You took the weather with you. In what was clearly an attempt to draw a bit of romance (the bad type) and pain (the good type) from the already desperate situation, the world decided to greet my loneliness with gray skies and pointless rain. Every morning is colder than the one before, every evening, the walk home is longer. How then, am I supposed to stay calm, drive carefully? How then, am I not supposed to dwell on all things miserable while smoking incessantly when I know, I know it makes my sadness so much more than just a state of mine - it gives me personality. At least I can hide behind that familiar wall, go back to the person I was long before we met, the little girl with her big words and increasingly self-destructive spirals. ("I will drink the hell out of this vodka-tonic!")

I sometimes wonder if I fooled myself into stability. How did I manage to make sense of all those things, put them in little IKEA organizers and pile 'em high (watch 'em fly). I also wonder how much of my current mess, a return to old-familiar-form, is of my making.

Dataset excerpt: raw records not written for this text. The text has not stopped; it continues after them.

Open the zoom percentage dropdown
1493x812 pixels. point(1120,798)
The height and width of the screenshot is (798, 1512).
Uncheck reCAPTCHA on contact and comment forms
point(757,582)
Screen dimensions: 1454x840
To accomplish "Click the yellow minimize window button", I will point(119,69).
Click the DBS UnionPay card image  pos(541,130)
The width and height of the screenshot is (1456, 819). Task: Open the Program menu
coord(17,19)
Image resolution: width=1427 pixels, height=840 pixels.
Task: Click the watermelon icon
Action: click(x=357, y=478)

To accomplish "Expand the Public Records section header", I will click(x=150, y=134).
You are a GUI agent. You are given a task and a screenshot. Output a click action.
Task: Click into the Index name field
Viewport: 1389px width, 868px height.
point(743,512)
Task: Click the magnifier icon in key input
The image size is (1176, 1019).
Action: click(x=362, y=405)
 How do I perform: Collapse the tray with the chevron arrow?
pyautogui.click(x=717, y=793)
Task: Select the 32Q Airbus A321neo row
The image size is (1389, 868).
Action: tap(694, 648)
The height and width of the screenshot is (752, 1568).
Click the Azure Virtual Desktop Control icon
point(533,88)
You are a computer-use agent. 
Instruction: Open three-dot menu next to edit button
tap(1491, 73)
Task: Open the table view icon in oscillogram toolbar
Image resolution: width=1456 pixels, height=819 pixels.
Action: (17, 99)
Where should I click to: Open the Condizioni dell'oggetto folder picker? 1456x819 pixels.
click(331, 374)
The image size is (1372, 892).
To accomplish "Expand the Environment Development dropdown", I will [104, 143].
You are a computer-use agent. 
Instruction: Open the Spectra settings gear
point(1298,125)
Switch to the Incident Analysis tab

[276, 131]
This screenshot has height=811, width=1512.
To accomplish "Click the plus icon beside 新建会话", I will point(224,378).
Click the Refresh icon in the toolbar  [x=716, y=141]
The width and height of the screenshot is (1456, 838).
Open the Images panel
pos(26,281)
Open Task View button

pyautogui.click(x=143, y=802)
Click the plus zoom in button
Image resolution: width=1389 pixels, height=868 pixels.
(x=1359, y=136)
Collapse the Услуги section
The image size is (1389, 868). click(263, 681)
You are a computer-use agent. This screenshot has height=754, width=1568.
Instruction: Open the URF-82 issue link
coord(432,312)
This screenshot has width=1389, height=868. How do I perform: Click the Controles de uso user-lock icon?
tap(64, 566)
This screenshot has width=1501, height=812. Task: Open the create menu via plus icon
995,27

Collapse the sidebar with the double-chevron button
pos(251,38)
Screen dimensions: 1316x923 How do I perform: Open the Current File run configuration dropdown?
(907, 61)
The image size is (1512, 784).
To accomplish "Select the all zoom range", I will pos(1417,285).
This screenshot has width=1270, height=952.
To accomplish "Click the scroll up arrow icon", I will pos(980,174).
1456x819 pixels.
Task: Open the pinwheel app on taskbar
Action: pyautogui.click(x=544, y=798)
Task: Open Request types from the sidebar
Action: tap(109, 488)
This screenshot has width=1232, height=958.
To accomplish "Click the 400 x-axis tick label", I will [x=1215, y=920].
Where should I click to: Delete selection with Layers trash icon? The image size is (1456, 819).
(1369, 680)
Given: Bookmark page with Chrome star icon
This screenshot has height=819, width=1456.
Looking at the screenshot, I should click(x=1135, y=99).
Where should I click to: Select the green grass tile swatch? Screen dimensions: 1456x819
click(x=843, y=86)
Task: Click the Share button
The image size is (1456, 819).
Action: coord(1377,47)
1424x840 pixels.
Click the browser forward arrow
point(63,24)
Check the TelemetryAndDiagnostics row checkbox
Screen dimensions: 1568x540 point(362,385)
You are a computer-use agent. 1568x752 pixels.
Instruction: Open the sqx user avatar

Did I just miss the tension, and this is a test run to see if I'm any better at handling it? Or maybe this is life - cyclical in it's spreading of bullshit and hopelessness comma helplessness. If so, then hello! It's been a while. Help yourself to the Medoc. I'll be outside, being all dramatic and shit. I'm sure you're used to that.

But you, I forgot this was meant to be about you. Wait, let's leave that to another time. Can we, for one minute, just focus on me? Sorry, does that sound too shrill? I'm kidding. You are the reason, or maybe not the main reason, but the catalyst that has led to this faithless departure from normalcy (where is a synonym when you need one?). But I don't think that could have led to this, to be honest. Maybe it wasn't a departure from contentment but actually a panicked run-for-your-life move towards self-preservation. And why should anyone apologize anymore for being shamelessly self-indulgent. Pragmatic is for day jobs and therapists' offices. As for me, I'm just happy (Gosh yaa, I just want to be happy) to smoke furtively and watch gray disappear into gray.